**Trecho selecionado**
Aqui é importante demarcar o terreno fértil para as expressões fundamentalistas na América do Sul, com explicação na história a partir de dois eventos que marcam profundamente a realidade sociopolítica e cultural dos países: o colonialismo de Espanha e Portugal, do século 16, e as ditaduras militares. Neste sentido importa demarcar que “democracia” não é regra na América do Sul, mostra-se sempre como intervalos de predomínios de governos autoritários. Isto decorre da estrutura de sociedade estabelecida na América Latina, assentada em três forças impostas pelo colonialismo: patriarcalismo, latifúndio e escravização, concretizadas na autoridade do homem branco, na grande propriedade e no racismo. O antropólogo brasileiro Gilberto Freyre (2003) explica que a formação patriarcal do Brasil se explica mais por seu alicerce econômico, de experiência de cultura e de organização da família, que foi a unidade colonizadora. Os senhores rurais eram, segundo Freyre, donos das terras, donos dos homens, donos das mulheres. Com isso, se assentou uma cultura baseada na solidez patriarcal: a estabilidade dos homens brancos apoiada nas plantações dos latifúndios e nos negros.

Nesse ponto, vale ressaltar o termo cunhado pela filósofa e teórica política estadunidense Wendy Brown, “desdemocratização”, para compreender este contexto no qual se dão os retrocessos na realização dos direitos humanos. Em seus estudos, Brown identifica um processo de desdemocratização nos Estados Unidos, uma erosão gradual do tecido democrático, deflagrada com a “guerra ao terror” após o 11 de Setembro de 2001 e a crescente interferência do conservadorismo religioso nas políticas públicas. A pesquisadora atribui à desdemocratização um efeito que combina neoliberalismo com repolitização do campo religioso (a revitalização política da religião, referida por Jürgen Habermas citada acima neste texto).

**Suas tarefas**
1: Redigite, sem nenhuma alteração, a parte do trecho sobre o fundamentalismo na América do Sul que começa em "Nesse ponto, vale" e segue até "acima neste texto).".
2: Por favor, dê continuidade ao trecho sobre o fundamentalismo na América do Sul, escrevendo a partir da última frase dele.

**Dados brutos**
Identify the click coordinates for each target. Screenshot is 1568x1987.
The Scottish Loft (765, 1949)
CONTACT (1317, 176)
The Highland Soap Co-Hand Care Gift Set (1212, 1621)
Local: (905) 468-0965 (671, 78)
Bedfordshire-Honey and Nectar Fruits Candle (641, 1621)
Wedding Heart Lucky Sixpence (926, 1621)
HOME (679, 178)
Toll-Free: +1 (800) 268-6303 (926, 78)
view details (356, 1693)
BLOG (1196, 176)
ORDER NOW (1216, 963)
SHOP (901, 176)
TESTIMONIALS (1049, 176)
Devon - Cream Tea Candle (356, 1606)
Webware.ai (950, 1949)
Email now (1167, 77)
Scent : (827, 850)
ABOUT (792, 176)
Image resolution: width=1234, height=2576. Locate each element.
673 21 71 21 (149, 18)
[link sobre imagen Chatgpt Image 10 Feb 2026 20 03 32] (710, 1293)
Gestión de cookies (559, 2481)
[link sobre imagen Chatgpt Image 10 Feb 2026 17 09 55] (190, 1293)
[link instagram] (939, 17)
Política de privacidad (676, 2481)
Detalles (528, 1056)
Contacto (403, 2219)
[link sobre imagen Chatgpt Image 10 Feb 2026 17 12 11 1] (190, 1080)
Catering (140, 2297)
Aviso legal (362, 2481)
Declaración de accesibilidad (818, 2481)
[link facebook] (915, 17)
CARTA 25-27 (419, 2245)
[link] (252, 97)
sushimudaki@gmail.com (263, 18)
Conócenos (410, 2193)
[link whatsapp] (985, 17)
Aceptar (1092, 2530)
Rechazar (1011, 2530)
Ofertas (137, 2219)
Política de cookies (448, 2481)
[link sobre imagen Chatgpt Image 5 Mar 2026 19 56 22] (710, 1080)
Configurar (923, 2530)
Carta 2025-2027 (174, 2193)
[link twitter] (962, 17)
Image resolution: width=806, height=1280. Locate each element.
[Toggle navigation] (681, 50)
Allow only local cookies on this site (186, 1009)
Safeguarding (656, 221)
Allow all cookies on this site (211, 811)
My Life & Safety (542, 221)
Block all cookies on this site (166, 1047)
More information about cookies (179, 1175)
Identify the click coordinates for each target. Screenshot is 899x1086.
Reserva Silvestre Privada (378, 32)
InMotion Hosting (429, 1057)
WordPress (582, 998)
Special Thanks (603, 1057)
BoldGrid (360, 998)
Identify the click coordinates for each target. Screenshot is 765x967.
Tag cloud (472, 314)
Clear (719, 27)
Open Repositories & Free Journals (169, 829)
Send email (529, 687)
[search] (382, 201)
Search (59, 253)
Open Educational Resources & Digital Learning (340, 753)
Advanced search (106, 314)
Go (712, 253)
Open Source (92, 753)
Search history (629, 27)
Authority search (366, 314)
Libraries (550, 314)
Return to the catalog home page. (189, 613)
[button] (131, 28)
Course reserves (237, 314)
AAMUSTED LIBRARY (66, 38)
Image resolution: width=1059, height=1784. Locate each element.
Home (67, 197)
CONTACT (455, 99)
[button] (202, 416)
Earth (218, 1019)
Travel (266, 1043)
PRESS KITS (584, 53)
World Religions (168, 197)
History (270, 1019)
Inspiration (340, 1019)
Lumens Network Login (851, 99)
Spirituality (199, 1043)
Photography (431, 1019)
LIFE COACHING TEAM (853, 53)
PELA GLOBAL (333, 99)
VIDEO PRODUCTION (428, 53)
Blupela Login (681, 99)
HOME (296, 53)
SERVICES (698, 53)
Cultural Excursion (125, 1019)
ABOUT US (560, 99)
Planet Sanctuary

**Respostas às tarefas**
1:
Nesse ponto, vale ressaltar o termo cunhado pela filósofa e teórica política estadunidense Wendy Brown, “desdemocratização”, para compreender este contexto no qual se dão os retrocessos na realização dos direitos humanos. Em seus estudos, Brown identifica um processo de desdemocratização nos Estados Unidos, uma erosão gradual do tecido democrático, deflagrada com a “guerra ao terror” após o 11 de Setembro de 2001 e a crescente interferência do conservadorismo religioso nas políticas públicas. A pesquisadora atribui à desdemocratização um efeito que combina neoliberalismo com repolitização do campo religioso (a revitalização política da religião, referida por Jürgen Habermas citada acima neste texto).

2:
No que diz respeito ao neoliberalismo, Wendy Brown identifica um primeiro efeito da “onipresente” economia neoliberal do século 21: reduzir a política democrática a leis e a instituições e diminuir o marco dos direitos sociais aos direitos de propriedade e de voto. A pesquisadora avalia que isto despolitiza a esfera pública e a vida social, corroendo a autonomia política e desqualificando a presença e a participação de pessoas na vida política. Com isso, a racionalidade neoliberal enfatiza o individualismo e transforma cidadãos em consumidores e “empreendedores” de sua sobrevivência econômica. Tudo isto torna a dimensão política da vida em comum em uma dimensão secundária, e produzem indiferença. Ao reduzir o Estado a um gestor público, este sistema facilita e legitima formas de exercícios de poder político que são antidemocráticas e ganham ares neofascistas, alimentados por racismo, xenofobismo e machismo. Os casos levantados pela pesquisa Fesur, Brasil entre eles, ilustram nitidamente esta realidade.

Qual o papel das religiões na crise da democracia?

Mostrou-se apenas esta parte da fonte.